## WORK TASK
Write out each of the following rows word for word, with no changes.
(Beginning of RECORDS PROVIDED)
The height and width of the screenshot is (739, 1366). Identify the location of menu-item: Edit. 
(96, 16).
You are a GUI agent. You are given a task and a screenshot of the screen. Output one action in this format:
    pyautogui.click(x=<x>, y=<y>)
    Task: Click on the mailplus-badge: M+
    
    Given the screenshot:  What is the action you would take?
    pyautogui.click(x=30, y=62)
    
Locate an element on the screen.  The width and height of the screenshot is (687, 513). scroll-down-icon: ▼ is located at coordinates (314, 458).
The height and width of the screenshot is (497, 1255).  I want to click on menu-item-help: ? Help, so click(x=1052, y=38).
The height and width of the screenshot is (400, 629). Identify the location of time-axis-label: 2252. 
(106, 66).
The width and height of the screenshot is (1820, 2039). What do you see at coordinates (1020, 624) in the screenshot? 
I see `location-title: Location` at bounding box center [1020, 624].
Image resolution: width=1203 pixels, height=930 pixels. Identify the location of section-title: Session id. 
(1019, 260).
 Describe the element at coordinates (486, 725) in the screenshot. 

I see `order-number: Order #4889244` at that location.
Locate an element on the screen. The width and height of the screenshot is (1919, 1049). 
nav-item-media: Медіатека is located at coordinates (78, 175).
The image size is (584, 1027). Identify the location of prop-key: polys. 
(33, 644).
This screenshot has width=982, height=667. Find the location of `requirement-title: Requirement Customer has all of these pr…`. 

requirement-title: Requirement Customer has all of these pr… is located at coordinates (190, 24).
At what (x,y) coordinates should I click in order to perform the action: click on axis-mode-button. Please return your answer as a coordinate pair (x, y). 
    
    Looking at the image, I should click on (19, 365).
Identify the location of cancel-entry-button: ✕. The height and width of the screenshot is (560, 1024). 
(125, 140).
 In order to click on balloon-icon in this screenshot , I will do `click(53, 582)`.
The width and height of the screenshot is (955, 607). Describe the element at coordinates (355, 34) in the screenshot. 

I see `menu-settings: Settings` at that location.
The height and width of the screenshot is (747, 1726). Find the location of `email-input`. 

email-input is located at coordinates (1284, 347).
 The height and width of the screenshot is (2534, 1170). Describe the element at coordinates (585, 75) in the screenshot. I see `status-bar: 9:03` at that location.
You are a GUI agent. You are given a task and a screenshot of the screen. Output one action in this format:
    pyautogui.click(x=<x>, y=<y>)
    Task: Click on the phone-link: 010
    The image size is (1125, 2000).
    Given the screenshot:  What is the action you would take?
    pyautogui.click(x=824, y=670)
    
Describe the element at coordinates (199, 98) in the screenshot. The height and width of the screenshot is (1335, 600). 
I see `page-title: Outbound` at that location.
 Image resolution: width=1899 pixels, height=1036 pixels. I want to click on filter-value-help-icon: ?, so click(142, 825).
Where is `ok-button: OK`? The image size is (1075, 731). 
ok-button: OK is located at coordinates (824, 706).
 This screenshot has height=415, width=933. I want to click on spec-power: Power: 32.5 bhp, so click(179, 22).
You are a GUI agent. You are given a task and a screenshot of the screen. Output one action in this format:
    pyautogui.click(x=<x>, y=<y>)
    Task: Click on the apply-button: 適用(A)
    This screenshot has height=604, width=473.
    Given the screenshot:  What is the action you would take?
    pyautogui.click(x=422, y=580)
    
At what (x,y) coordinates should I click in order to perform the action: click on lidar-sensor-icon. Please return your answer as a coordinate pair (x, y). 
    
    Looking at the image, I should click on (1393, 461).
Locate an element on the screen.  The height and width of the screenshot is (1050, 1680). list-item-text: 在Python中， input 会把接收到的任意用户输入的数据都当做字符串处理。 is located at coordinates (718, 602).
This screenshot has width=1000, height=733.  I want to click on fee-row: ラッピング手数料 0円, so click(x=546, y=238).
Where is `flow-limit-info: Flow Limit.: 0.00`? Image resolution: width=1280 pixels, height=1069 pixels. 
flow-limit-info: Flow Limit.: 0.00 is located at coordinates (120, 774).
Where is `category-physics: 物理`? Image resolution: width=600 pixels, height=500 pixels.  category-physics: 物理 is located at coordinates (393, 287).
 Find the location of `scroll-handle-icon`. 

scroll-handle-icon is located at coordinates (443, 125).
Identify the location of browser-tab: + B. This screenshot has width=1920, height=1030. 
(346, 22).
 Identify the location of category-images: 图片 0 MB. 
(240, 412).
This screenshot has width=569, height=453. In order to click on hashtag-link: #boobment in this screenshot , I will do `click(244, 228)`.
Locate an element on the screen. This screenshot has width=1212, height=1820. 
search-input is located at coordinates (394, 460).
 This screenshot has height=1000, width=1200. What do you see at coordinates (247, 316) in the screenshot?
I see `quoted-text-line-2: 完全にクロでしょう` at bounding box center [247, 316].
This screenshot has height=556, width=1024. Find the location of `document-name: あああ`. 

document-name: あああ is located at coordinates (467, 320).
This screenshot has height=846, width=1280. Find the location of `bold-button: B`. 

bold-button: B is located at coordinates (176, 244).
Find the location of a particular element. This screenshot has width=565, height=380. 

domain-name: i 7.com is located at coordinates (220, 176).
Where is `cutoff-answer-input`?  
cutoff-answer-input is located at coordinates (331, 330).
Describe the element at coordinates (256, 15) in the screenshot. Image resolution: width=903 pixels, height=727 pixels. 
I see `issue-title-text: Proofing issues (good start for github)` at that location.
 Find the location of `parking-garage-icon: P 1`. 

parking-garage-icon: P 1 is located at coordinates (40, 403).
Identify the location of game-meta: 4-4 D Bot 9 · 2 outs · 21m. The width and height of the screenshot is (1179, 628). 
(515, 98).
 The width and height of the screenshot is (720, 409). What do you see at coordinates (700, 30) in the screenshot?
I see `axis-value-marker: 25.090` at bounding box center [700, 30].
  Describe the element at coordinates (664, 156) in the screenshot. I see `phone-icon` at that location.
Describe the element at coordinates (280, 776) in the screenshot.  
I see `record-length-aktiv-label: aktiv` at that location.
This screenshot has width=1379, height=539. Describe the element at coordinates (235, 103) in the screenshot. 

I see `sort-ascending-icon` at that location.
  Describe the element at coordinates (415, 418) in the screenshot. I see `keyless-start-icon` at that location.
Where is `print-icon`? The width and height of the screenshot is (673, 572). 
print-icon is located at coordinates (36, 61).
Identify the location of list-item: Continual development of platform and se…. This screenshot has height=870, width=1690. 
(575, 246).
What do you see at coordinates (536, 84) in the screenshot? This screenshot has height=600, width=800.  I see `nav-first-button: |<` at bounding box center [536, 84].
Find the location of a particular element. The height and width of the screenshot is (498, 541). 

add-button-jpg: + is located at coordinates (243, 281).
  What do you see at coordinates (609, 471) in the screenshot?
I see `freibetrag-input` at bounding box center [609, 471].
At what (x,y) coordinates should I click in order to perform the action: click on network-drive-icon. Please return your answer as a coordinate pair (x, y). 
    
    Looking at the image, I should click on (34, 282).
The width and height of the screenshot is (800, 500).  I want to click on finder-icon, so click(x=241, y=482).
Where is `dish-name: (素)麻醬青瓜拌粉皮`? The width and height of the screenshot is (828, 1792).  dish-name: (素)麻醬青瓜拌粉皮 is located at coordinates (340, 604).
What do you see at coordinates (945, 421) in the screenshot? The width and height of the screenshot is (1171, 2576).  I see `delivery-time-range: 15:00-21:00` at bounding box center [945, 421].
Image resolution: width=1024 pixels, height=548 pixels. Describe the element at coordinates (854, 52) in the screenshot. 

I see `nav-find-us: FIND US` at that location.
(End of RECORDS PROVIDED)
## REPLY
The height and width of the screenshot is (739, 1366). Identify the location of menu-item: Edit. 
(96, 16).
You are a GUI agent. You are given a task and a screenshot of the screen. Output one action in this format:
    pyautogui.click(x=<x>, y=<y>)
    Task: Click on the mailplus-badge: M+
    
    Given the screenshot:  What is the action you would take?
    pyautogui.click(x=30, y=62)
    
Locate an element on the screen.  The width and height of the screenshot is (687, 513). scroll-down-icon: ▼ is located at coordinates (314, 458).
The height and width of the screenshot is (497, 1255).  I want to click on menu-item-help: ? Help, so click(x=1052, y=38).
The height and width of the screenshot is (400, 629). Identify the location of time-axis-label: 2252. 
(106, 66).
The width and height of the screenshot is (1820, 2039). What do you see at coordinates (1020, 624) in the screenshot? 
I see `location-title: Location` at bounding box center [1020, 624].
Image resolution: width=1203 pixels, height=930 pixels. Identify the location of section-title: Session id. 
(1019, 260).
 Describe the element at coordinates (486, 725) in the screenshot. 

I see `order-number: Order #4889244` at that location.
Locate an element on the screen. The width and height of the screenshot is (1919, 1049). 
nav-item-media: Медіатека is located at coordinates (78, 175).
The image size is (584, 1027). Identify the location of prop-key: polys. 
(33, 644).
This screenshot has width=982, height=667. Find the location of `requirement-title: Requirement Customer has all of these pr…`. 

requirement-title: Requirement Customer has all of these pr… is located at coordinates (190, 24).
At what (x,y) coordinates should I click in order to perform the action: click on axis-mode-button. Please return your answer as a coordinate pair (x, y). 
    
    Looking at the image, I should click on (19, 365).
Identify the location of cancel-entry-button: ✕. The height and width of the screenshot is (560, 1024). 
(125, 140).
 In order to click on balloon-icon in this screenshot , I will do `click(53, 582)`.
The width and height of the screenshot is (955, 607). Describe the element at coordinates (355, 34) in the screenshot. 

I see `menu-settings: Settings` at that location.
The height and width of the screenshot is (747, 1726). Find the location of `email-input`. 

email-input is located at coordinates (1284, 347).
 The height and width of the screenshot is (2534, 1170). Describe the element at coordinates (585, 75) in the screenshot. I see `status-bar: 9:03` at that location.
You are a GUI agent. You are given a task and a screenshot of the screen. Output one action in this format:
    pyautogui.click(x=<x>, y=<y>)
    Task: Click on the phone-link: 010
    The image size is (1125, 2000).
    Given the screenshot:  What is the action you would take?
    pyautogui.click(x=824, y=670)
    
Describe the element at coordinates (199, 98) in the screenshot. The height and width of the screenshot is (1335, 600). 
I see `page-title: Outbound` at that location.
 Image resolution: width=1899 pixels, height=1036 pixels. I want to click on filter-value-help-icon: ?, so click(142, 825).
Where is `ok-button: OK`? The image size is (1075, 731). 
ok-button: OK is located at coordinates (824, 706).
 This screenshot has height=415, width=933. I want to click on spec-power: Power: 32.5 bhp, so click(179, 22).
You are a GUI agent. You are given a task and a screenshot of the screen. Output one action in this format:
    pyautogui.click(x=<x>, y=<y>)
    Task: Click on the apply-button: 適用(A)
    This screenshot has height=604, width=473.
    Given the screenshot:  What is the action you would take?
    pyautogui.click(x=422, y=580)
    
At what (x,y) coordinates should I click in order to perform the action: click on lidar-sensor-icon. Please return your answer as a coordinate pair (x, y). 
    
    Looking at the image, I should click on (1393, 461).
Locate an element on the screen.  The height and width of the screenshot is (1050, 1680). list-item-text: 在Python中， input 会把接收到的任意用户输入的数据都当做字符串处理。 is located at coordinates (718, 602).
This screenshot has width=1000, height=733.  I want to click on fee-row: ラッピング手数料 0円, so click(x=546, y=238).
Where is `flow-limit-info: Flow Limit.: 0.00`? Image resolution: width=1280 pixels, height=1069 pixels. 
flow-limit-info: Flow Limit.: 0.00 is located at coordinates (120, 774).
Where is `category-physics: 物理`? Image resolution: width=600 pixels, height=500 pixels.  category-physics: 物理 is located at coordinates (393, 287).
 Find the location of `scroll-handle-icon`. 

scroll-handle-icon is located at coordinates (443, 125).
Identify the location of browser-tab: + B. This screenshot has width=1920, height=1030. 
(346, 22).
 Identify the location of category-images: 图片 0 MB. 
(240, 412).
This screenshot has width=569, height=453. In order to click on hashtag-link: #boobment in this screenshot , I will do `click(244, 228)`.
Locate an element on the screen. This screenshot has width=1212, height=1820. 
search-input is located at coordinates (394, 460).
 This screenshot has height=1000, width=1200. What do you see at coordinates (247, 316) in the screenshot?
I see `quoted-text-line-2: 完全にクロでしょう` at bounding box center [247, 316].
This screenshot has height=556, width=1024. Find the location of `document-name: あああ`. 

document-name: あああ is located at coordinates (467, 320).
This screenshot has height=846, width=1280. Find the location of `bold-button: B`. 

bold-button: B is located at coordinates (176, 244).
Find the location of a particular element. This screenshot has width=565, height=380. 

domain-name: i 7.com is located at coordinates (220, 176).
Where is `cutoff-answer-input`?  
cutoff-answer-input is located at coordinates (331, 330).
Describe the element at coordinates (256, 15) in the screenshot. Image resolution: width=903 pixels, height=727 pixels. 
I see `issue-title-text: Proofing issues (good start for github)` at that location.
 Find the location of `parking-garage-icon: P 1`. 

parking-garage-icon: P 1 is located at coordinates (40, 403).
Identify the location of game-meta: 4-4 D Bot 9 · 2 outs · 21m. The width and height of the screenshot is (1179, 628). 
(515, 98).
 The width and height of the screenshot is (720, 409). What do you see at coordinates (700, 30) in the screenshot?
I see `axis-value-marker: 25.090` at bounding box center [700, 30].
  Describe the element at coordinates (664, 156) in the screenshot. I see `phone-icon` at that location.
Describe the element at coordinates (280, 776) in the screenshot.  
I see `record-length-aktiv-label: aktiv` at that location.
This screenshot has width=1379, height=539. Describe the element at coordinates (235, 103) in the screenshot. 

I see `sort-ascending-icon` at that location.
  Describe the element at coordinates (415, 418) in the screenshot. I see `keyless-start-icon` at that location.
Where is `print-icon`? The width and height of the screenshot is (673, 572). 
print-icon is located at coordinates (36, 61).
Identify the location of list-item: Continual development of platform and se…. This screenshot has height=870, width=1690. 
(575, 246).
What do you see at coordinates (536, 84) in the screenshot? This screenshot has height=600, width=800.  I see `nav-first-button: |<` at bounding box center [536, 84].
Find the location of a particular element. The height and width of the screenshot is (498, 541). 

add-button-jpg: + is located at coordinates (243, 281).
  What do you see at coordinates (609, 471) in the screenshot?
I see `freibetrag-input` at bounding box center [609, 471].
At what (x,y) coordinates should I click in order to perform the action: click on network-drive-icon. Please return your answer as a coordinate pair (x, y). 
    
    Looking at the image, I should click on (34, 282).
The width and height of the screenshot is (800, 500).  I want to click on finder-icon, so click(x=241, y=482).
Where is `dish-name: (素)麻醬青瓜拌粉皮`? The width and height of the screenshot is (828, 1792).  dish-name: (素)麻醬青瓜拌粉皮 is located at coordinates (340, 604).
What do you see at coordinates (945, 421) in the screenshot? The width and height of the screenshot is (1171, 2576).  I see `delivery-time-range: 15:00-21:00` at bounding box center [945, 421].
Image resolution: width=1024 pixels, height=548 pixels. Describe the element at coordinates (854, 52) in the screenshot. 

I see `nav-find-us: FIND US` at that location.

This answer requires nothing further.